WHAT IS NEEDED:
Write out every record again, swapping "magnifier icon" for "search icon" each time it appears and changing nothing else.

RECORDS FOR PROCESSING:
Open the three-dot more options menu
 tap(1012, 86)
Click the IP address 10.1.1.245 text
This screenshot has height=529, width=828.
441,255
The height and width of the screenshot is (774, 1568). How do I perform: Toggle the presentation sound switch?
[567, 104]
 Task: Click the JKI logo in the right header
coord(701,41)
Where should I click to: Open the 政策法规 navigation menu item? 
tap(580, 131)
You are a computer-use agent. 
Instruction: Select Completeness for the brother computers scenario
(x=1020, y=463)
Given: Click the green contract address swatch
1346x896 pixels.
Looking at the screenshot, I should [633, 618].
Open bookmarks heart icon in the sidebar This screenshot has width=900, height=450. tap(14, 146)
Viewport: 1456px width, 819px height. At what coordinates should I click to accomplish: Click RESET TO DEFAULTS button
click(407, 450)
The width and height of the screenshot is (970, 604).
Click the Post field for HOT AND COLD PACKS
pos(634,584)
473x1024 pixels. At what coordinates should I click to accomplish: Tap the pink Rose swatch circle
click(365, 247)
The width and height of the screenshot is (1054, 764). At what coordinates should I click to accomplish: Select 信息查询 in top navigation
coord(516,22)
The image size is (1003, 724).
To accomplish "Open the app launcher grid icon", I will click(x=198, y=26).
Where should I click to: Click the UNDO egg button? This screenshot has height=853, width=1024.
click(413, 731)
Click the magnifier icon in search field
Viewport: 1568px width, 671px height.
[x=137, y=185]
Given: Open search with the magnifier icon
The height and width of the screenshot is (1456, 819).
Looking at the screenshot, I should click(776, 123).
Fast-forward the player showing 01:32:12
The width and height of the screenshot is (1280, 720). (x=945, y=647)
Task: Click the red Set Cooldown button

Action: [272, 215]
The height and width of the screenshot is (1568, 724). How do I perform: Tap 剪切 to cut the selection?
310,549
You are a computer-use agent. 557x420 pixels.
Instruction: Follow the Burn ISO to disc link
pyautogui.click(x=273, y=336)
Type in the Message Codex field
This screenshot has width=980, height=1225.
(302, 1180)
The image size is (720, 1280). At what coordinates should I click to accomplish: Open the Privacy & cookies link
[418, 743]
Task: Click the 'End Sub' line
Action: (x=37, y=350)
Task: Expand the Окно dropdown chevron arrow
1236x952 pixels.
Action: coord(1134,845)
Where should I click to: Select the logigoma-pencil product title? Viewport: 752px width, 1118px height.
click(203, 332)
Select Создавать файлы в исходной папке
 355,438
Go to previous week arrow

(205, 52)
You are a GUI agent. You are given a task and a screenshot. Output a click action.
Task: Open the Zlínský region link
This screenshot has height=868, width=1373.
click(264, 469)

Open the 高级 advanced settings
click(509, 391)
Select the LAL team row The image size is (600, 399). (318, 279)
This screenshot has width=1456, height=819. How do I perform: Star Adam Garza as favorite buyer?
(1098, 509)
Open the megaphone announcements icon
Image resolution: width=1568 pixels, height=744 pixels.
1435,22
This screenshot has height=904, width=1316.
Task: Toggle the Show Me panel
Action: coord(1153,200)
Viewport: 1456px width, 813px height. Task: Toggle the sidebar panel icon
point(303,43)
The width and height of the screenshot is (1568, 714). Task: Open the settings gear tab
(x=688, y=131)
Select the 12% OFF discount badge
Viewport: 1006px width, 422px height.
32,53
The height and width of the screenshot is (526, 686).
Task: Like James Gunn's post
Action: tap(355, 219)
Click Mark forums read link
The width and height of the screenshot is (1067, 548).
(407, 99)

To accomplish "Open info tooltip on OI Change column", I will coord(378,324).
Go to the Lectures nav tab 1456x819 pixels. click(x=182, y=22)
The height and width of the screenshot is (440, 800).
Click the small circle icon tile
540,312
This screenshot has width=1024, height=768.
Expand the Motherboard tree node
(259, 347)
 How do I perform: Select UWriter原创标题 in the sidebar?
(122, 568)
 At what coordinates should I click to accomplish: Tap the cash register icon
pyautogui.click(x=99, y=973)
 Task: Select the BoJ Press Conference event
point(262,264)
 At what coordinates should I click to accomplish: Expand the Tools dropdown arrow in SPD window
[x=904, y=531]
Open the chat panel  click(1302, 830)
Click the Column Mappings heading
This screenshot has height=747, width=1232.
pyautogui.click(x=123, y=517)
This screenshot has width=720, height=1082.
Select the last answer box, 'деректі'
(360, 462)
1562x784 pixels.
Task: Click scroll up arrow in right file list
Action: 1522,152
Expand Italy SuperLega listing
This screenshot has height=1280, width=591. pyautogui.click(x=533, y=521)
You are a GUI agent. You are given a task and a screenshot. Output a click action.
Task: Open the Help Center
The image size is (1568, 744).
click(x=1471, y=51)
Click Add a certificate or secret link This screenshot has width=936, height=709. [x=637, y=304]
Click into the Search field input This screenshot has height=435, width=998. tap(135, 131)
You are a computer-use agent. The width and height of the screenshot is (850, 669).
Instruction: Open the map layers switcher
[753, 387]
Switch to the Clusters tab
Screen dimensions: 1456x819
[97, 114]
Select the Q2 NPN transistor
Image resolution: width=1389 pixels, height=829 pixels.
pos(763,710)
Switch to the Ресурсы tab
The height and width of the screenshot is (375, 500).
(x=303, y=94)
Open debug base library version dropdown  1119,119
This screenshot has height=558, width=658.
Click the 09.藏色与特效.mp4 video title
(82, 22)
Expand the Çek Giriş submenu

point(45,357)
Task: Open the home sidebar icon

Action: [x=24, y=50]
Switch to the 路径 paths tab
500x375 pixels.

FINISHED TASK:
Open the three-dot more options menu
 tap(1012, 86)
Click the IP address 10.1.1.245 text
This screenshot has height=529, width=828.
441,255
The height and width of the screenshot is (774, 1568). How do I perform: Toggle the presentation sound switch?
[567, 104]
 Task: Click the JKI logo in the right header
coord(701,41)
Where should I click to: Open the 政策法规 navigation menu item? 
tap(580, 131)
You are a computer-use agent. 
Instruction: Select Completeness for the brother computers scenario
(x=1020, y=463)
Given: Click the green contract address swatch
1346x896 pixels.
Looking at the screenshot, I should [633, 618].
Open bookmarks heart icon in the sidebar This screenshot has width=900, height=450. tap(14, 146)
Viewport: 1456px width, 819px height. At what coordinates should I click to accomplish: Click RESET TO DEFAULTS button
click(407, 450)
The width and height of the screenshot is (970, 604).
Click the Post field for HOT AND COLD PACKS
pos(634,584)
473x1024 pixels. At what coordinates should I click to accomplish: Tap the pink Rose swatch circle
click(365, 247)
The width and height of the screenshot is (1054, 764). At what coordinates should I click to accomplish: Select 信息查询 in top navigation
coord(516,22)
The image size is (1003, 724).
To accomplish "Open the app launcher grid icon", I will click(x=198, y=26).
Where should I click to: Click the UNDO egg button? This screenshot has height=853, width=1024.
click(413, 731)
Click the search icon in search field
Viewport: 1568px width, 671px height.
[x=137, y=185]
Given: Open search with the search icon
The height and width of the screenshot is (1456, 819).
Looking at the screenshot, I should click(776, 123).
Fast-forward the player showing 01:32:12
The width and height of the screenshot is (1280, 720). (x=945, y=647)
Task: Click the red Set Cooldown button

Action: [272, 215]
The height and width of the screenshot is (1568, 724). How do I perform: Tap 剪切 to cut the selection?
310,549
You are a computer-use agent. 557x420 pixels.
Instruction: Follow the Burn ISO to disc link
pyautogui.click(x=273, y=336)
Type in the Message Codex field
This screenshot has width=980, height=1225.
(302, 1180)
The image size is (720, 1280). At what coordinates should I click to accomplish: Open the Privacy & cookies link
[418, 743]
Task: Click the 'End Sub' line
Action: (x=37, y=350)
Task: Expand the Окно dropdown chevron arrow
1236x952 pixels.
Action: coord(1134,845)
Where should I click to: Select the logigoma-pencil product title? Viewport: 752px width, 1118px height.
click(203, 332)
Select Создавать файлы в исходной папке
 355,438
Go to previous week arrow

(205, 52)
You are a GUI agent. You are given a task and a screenshot. Output a click action.
Task: Open the Zlínský region link
This screenshot has height=868, width=1373.
click(264, 469)

Open the 高级 advanced settings
click(509, 391)
Select the LAL team row The image size is (600, 399). (318, 279)
This screenshot has width=1456, height=819. How do I perform: Star Adam Garza as favorite buyer?
(1098, 509)
Open the megaphone announcements icon
Image resolution: width=1568 pixels, height=744 pixels.
1435,22
This screenshot has height=904, width=1316.
Task: Toggle the Show Me panel
Action: coord(1153,200)
Viewport: 1456px width, 813px height. Task: Toggle the sidebar panel icon
point(303,43)
The width and height of the screenshot is (1568, 714). Task: Open the settings gear tab
(x=688, y=131)
Select the 12% OFF discount badge
Viewport: 1006px width, 422px height.
32,53
The height and width of the screenshot is (526, 686).
Task: Like James Gunn's post
Action: tap(355, 219)
Click Mark forums read link
The width and height of the screenshot is (1067, 548).
(407, 99)

To accomplish "Open info tooltip on OI Change column", I will coord(378,324).
Go to the Lectures nav tab 1456x819 pixels. click(x=182, y=22)
The height and width of the screenshot is (440, 800).
Click the small circle icon tile
540,312
This screenshot has width=1024, height=768.
Expand the Motherboard tree node
(259, 347)
 How do I perform: Select UWriter原创标题 in the sidebar?
(122, 568)
 At what coordinates should I click to accomplish: Tap the cash register icon
pyautogui.click(x=99, y=973)
 Task: Select the BoJ Press Conference event
point(262,264)
 At what coordinates should I click to accomplish: Expand the Tools dropdown arrow in SPD window
[x=904, y=531]
Open the chat panel  click(1302, 830)
Click the Column Mappings heading
This screenshot has height=747, width=1232.
pyautogui.click(x=123, y=517)
This screenshot has width=720, height=1082.
Select the last answer box, 'деректі'
(360, 462)
1562x784 pixels.
Task: Click scroll up arrow in right file list
Action: 1522,152
Expand Italy SuperLega listing
This screenshot has height=1280, width=591. pyautogui.click(x=533, y=521)
You are a GUI agent. You are given a task and a screenshot. Output a click action.
Task: Open the Help Center
The image size is (1568, 744).
click(x=1471, y=51)
Click Add a certificate or secret link This screenshot has width=936, height=709. [x=637, y=304]
Click into the Search field input This screenshot has height=435, width=998. tap(135, 131)
You are a computer-use agent. The width and height of the screenshot is (850, 669).
Instruction: Open the map layers switcher
[753, 387]
Switch to the Clusters tab
Screen dimensions: 1456x819
[97, 114]
Select the Q2 NPN transistor
Image resolution: width=1389 pixels, height=829 pixels.
pos(763,710)
Switch to the Ресурсы tab
The height and width of the screenshot is (375, 500).
(x=303, y=94)
Open debug base library version dropdown  1119,119
This screenshot has height=558, width=658.
Click the 09.藏色与特效.mp4 video title
(82, 22)
Expand the Çek Giriş submenu

point(45,357)
Task: Open the home sidebar icon

Action: [x=24, y=50]
Switch to the 路径 paths tab
500x375 pixels.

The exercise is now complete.